This is why all strings are prefixed with their index. The index and data is separated by 3 ' which is a char not used in base91

Sequence generation & rotation

The sequence generator is basically a way to index and store the packed data. The number of stored packed data, directly affects the delay that the client will have.

On the other hand, having a low number of stored data will cause issues with the TTL of the records, especially to the sequence domain which is fixed to 10sec.

Conversion to DNS records

The records generator is a simple class that takes the sequence generator and frame size.

It will output a list of DNS records that the DNS server can then serve. There will be number_of_stored_packed_data + 1 records

The sequence.music.example.com is a TXT record with one string that holds all the available sequence numbers separated by ,

Due to the max length of string being 255, the string is compressed with zlib and then base91 encoded.

Even with this protection there is a possibility that if the server is left running for long and the number of stored packed data is high that the server will crash because the data will be longer tha 255 chars.

As the sequence numbers are linear on the server side, this could potentially be improved by sending the first sequence number and number of records.

TTL

TTL is a big issue, especially if the server is behind resolvers which might not respect low ttls.

The ttl of the sequence.music.example.com record is fixed to 10 seconds to ensure that it will be somewhat up to date before the client run out of sequences.

The ttl of sequence subdomains is dynamically calculated to be around 80% of the total length of audio data stored in all the records. Forumal looks like this:

seq_duration = (codec_frame_size * pack.frame_count) / (AUDIO_SAMPLE_RATE * AUDIO_CHANNELS * 2)
ttl = int(seq_duration * sequencer.max_concurrent_numbers * 0.8)

Which for the default settings and 75 sequence domains is around 23sec

Client

DNS Resolution

A custom dns resolver is used to run TXT lookup on domains. The resolver can connect to any DNS server (with any port) but it must respond in < 100ms if not, the client will retry up to 10 times at 250ms interval

Reading the sequence list

Getting the sequence list is done by resolving the sequence domain, decoding the base91 and de-compressing the zlib data. Once done its convert back to list of ints

The get_available_sequences function has a timed cache set to 4 seconds to avoid spamming the DNS server (TTL is 10sec anyway) The function also bypasses the retry counter and will run indefinitely until it gets an answer

Reading sequences data

Reading a sequence is done by:

  • Getting all the strings in the TXT field
  • Preparing a PackedData instance
  • Using the PackedData.insert_indexed function to insert the base91 frame at the specified index

No additional checks are in place to check the continuity of the frame (eg detecting that 3 is missing in 1, 2, 4)

Sequence reconstruction

The sequence reconstructor takes PackedData and it's sequence number and stores it in an internal buffer. Once read, the sequence data is set to None indicating that it has been read and can be cleaned

Cleaning the sequence reconstructions remove all sequences which have no data.

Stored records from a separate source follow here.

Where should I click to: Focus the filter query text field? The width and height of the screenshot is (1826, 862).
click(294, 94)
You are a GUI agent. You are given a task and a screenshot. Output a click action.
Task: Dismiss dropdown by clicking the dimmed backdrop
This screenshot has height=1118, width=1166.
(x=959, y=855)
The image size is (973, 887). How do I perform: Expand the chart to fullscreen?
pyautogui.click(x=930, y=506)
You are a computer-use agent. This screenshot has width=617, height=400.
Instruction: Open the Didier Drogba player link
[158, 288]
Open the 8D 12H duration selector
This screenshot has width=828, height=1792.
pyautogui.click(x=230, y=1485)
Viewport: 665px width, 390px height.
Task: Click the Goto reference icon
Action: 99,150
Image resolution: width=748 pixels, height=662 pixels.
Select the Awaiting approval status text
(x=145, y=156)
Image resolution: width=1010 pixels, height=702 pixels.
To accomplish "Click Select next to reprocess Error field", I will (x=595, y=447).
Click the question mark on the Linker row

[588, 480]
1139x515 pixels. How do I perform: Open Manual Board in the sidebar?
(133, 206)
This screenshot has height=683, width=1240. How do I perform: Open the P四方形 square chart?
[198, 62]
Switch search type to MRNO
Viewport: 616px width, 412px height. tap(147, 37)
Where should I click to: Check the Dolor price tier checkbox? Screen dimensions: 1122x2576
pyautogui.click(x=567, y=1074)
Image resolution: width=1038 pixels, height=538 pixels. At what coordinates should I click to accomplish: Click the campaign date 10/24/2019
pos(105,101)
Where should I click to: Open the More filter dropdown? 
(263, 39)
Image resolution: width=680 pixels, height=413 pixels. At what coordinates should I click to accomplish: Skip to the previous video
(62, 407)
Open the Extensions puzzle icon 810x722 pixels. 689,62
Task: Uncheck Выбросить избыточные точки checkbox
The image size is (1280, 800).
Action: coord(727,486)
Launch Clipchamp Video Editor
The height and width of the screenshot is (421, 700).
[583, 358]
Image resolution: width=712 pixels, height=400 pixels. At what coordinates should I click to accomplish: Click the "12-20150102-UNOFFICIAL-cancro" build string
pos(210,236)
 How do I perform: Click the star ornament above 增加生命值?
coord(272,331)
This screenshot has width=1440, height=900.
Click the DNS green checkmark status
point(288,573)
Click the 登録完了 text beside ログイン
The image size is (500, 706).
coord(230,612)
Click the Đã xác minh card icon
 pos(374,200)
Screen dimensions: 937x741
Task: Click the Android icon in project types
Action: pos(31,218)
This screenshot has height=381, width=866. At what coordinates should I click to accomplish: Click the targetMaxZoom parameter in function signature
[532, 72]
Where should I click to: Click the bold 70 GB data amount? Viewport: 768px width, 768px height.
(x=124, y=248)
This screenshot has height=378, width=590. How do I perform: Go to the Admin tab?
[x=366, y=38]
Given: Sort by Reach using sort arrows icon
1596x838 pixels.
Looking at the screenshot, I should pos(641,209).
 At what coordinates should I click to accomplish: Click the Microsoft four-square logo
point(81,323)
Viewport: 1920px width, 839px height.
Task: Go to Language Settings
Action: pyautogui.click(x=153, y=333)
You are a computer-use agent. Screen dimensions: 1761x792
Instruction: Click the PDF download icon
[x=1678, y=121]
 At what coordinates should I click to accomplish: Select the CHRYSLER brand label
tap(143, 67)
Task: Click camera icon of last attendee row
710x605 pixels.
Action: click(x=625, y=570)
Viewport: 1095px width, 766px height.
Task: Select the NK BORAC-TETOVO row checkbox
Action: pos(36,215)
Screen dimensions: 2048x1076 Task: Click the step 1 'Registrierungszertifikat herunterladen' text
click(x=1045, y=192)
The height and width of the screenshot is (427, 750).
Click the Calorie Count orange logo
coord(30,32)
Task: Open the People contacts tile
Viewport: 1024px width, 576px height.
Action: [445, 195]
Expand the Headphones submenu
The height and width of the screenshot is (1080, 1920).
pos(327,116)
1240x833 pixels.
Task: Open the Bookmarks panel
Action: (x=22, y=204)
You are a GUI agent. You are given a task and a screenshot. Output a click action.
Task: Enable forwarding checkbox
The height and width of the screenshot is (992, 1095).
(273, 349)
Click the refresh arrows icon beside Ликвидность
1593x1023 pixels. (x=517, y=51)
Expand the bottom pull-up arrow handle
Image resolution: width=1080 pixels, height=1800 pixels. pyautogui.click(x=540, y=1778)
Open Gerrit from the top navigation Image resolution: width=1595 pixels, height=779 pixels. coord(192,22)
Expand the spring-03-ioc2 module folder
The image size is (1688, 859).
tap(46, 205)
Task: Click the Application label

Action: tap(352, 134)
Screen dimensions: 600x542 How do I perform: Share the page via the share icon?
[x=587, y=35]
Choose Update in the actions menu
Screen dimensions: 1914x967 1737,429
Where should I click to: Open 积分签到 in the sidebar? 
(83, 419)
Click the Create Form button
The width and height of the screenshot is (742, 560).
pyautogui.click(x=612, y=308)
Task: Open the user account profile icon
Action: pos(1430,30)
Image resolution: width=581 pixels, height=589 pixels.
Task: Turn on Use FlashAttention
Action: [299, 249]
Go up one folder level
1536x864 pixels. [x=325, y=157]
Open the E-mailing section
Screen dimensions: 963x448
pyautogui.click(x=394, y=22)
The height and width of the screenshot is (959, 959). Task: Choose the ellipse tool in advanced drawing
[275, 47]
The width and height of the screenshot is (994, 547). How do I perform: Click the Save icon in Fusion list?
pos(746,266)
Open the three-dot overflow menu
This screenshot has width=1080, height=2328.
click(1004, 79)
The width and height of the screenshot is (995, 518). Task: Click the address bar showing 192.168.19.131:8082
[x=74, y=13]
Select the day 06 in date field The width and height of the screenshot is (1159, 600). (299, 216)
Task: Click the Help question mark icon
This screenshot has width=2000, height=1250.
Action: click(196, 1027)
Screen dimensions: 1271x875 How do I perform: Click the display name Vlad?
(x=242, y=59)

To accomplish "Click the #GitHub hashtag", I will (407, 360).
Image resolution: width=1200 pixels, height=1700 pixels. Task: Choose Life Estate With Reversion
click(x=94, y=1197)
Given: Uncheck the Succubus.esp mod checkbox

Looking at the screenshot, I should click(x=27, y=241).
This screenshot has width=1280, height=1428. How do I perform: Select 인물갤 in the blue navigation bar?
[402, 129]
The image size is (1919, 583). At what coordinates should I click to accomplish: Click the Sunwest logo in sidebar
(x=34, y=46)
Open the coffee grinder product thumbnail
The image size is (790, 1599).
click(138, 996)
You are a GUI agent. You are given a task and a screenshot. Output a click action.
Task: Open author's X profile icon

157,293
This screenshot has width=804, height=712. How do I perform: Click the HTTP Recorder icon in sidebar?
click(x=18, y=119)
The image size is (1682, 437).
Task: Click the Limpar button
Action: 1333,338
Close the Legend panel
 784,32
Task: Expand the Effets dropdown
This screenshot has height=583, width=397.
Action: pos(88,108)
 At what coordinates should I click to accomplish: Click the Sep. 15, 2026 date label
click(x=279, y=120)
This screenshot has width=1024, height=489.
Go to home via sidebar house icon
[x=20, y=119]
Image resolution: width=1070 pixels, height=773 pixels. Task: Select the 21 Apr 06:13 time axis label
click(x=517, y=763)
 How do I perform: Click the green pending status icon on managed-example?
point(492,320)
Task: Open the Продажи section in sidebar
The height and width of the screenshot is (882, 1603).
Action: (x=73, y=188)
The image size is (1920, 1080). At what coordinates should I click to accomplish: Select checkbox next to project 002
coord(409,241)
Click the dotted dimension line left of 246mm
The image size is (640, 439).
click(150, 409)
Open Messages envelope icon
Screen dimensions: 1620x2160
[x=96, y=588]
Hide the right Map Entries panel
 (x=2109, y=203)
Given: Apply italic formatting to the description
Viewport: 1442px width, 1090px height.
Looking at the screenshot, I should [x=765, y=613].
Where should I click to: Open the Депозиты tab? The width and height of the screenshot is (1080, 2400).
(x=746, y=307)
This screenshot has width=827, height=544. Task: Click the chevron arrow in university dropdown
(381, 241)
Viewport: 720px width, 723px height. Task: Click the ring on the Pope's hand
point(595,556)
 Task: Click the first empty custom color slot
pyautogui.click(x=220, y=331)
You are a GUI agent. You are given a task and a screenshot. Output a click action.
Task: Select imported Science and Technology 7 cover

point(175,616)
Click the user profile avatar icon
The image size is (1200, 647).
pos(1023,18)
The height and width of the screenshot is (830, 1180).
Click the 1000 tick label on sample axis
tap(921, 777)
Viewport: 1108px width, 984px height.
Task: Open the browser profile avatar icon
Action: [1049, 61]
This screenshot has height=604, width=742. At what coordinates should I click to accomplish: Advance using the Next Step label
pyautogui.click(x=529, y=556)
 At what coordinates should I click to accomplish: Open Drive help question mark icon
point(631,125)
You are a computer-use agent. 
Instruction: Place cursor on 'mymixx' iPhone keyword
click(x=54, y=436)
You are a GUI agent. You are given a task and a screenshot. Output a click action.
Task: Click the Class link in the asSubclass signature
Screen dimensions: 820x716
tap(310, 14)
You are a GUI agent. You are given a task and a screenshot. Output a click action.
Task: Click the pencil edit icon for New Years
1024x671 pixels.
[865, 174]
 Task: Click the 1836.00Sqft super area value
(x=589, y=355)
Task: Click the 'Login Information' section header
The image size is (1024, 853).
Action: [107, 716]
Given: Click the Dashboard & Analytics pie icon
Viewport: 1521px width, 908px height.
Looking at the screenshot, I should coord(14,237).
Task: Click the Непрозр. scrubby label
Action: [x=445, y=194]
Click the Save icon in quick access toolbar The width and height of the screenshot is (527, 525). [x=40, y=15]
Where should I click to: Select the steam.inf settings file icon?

A special check is in place to make sure not to delete sequences that are still available on the resolver. This avoids re-querying sequences that have already been read which would cause skipping

If by chance a sequence number lower than the one last but one that is not present in the internal buffer is received, it gets added via the add_dummy function which add the sequence number to the buffer without any data attached.

Sequence reading

The SequenceReconstructor implements an iterator which will get the lowest sequence number possible in the buffer, mark it as read and return it. If the internal buffer is empty, it will block until one is available

The SequenceReader takes the instance of the reconstructor, alongside the asciializer, the codec and the streamer.

Then it iterates over the reconstruct, de-asciialize it, de-compress it and streams it to the output device

Note that the client doesn't know about the configuration of the server. Something that could easily be improved by adding a config record. This does mean that if the settings are wrong, it might lead to corrupted data on the output.